By default, the IRS treats a single-member LLC as a “disregarded entity,” meaning it doesn’t exist separately from you for tax purposes. Your business income and expenses flow through to your personal tax return on Schedule C. You pay income tax at your individual rate, plus self-employment tax on net business earnings. There is no separate federal return for the LLC itself unless you elect to be taxed as a corporation by filing Form 8832.

Missouri follows the same pass-through treatment at the state level. Your LLC’s income is reported on your personal Missouri income tax return. There is no separate entity-level tax imposed on single-member LLCs in Missouri.

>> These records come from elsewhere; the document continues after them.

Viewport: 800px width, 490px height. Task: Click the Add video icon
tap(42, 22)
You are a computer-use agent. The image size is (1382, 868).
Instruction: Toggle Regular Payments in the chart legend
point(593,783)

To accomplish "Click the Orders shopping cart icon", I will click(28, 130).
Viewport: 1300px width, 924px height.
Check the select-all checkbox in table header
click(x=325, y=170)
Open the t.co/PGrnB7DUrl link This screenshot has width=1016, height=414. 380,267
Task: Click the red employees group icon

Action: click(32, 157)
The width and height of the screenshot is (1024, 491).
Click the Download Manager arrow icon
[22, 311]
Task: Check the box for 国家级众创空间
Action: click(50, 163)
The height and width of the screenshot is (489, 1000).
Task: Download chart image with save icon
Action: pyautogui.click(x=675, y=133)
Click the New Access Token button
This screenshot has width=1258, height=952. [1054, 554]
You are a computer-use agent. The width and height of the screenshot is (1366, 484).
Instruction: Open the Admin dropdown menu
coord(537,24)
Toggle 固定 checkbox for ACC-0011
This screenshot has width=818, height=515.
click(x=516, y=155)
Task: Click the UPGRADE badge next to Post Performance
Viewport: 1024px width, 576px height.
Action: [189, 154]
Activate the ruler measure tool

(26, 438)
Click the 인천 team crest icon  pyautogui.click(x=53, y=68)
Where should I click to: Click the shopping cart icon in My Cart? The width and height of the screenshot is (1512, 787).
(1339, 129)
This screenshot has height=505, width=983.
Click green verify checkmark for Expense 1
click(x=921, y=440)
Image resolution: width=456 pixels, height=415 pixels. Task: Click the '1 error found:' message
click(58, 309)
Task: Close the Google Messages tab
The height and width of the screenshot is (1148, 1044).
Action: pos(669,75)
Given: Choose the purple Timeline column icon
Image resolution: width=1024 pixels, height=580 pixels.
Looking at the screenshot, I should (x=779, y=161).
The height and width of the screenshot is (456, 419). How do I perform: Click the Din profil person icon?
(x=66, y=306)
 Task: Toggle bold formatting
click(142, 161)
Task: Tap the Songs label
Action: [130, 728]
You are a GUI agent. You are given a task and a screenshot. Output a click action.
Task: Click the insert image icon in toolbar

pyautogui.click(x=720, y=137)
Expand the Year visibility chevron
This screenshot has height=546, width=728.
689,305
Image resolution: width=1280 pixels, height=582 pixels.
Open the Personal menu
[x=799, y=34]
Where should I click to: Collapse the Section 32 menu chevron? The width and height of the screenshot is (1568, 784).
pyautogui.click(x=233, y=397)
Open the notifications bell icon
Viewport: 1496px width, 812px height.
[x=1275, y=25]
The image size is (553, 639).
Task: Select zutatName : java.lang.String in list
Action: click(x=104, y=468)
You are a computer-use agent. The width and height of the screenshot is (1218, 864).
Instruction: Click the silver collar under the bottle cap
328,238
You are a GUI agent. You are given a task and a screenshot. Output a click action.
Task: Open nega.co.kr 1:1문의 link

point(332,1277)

Protecting Your Liability Shield

The entire point of forming an LLC is separating your personal assets from business debts and lawsuits. But that protection isn’t automatic just because you filed paperwork. Courts can disregard the LLC and hold you personally liable if you don’t maintain a genuine separation between yourself and the business. This is where most single-member LLCs get into trouble, because the line between owner and business is naturally blurry when there’s only one person involved.

The most common mistakes that weaken your liability protection:

  • Mixing personal and business money: Using the LLC’s bank account for personal expenses, or depositing business income into a personal account, is the fastest way to lose your liability shield. If you need money from the business, document it as a distribution, deposit it into your personal account, and then spend it.
  • Skipping a business bank account: Running everything through a personal checking account makes it nearly impossible to argue the LLC is a separate entity.
  • Starting underfunded: If you launch the LLC with no meaningful capital and immediately take on obligations it can’t cover, a court may view the entity as a sham.
  • Poor record-keeping: Failing to document contributions, distributions, or major business decisions gives creditors ammunition to argue the LLC was never really operated as an independent entity.

Opening a dedicated business bank account is one of the first things to do after your LLC is approved. Banks will ask for your endorsed articles of organization, your EIN, government-issued ID, and your operating agreement. Having all four ready makes the process straightforward and starts your business on the right footing with clear financial separation from day one.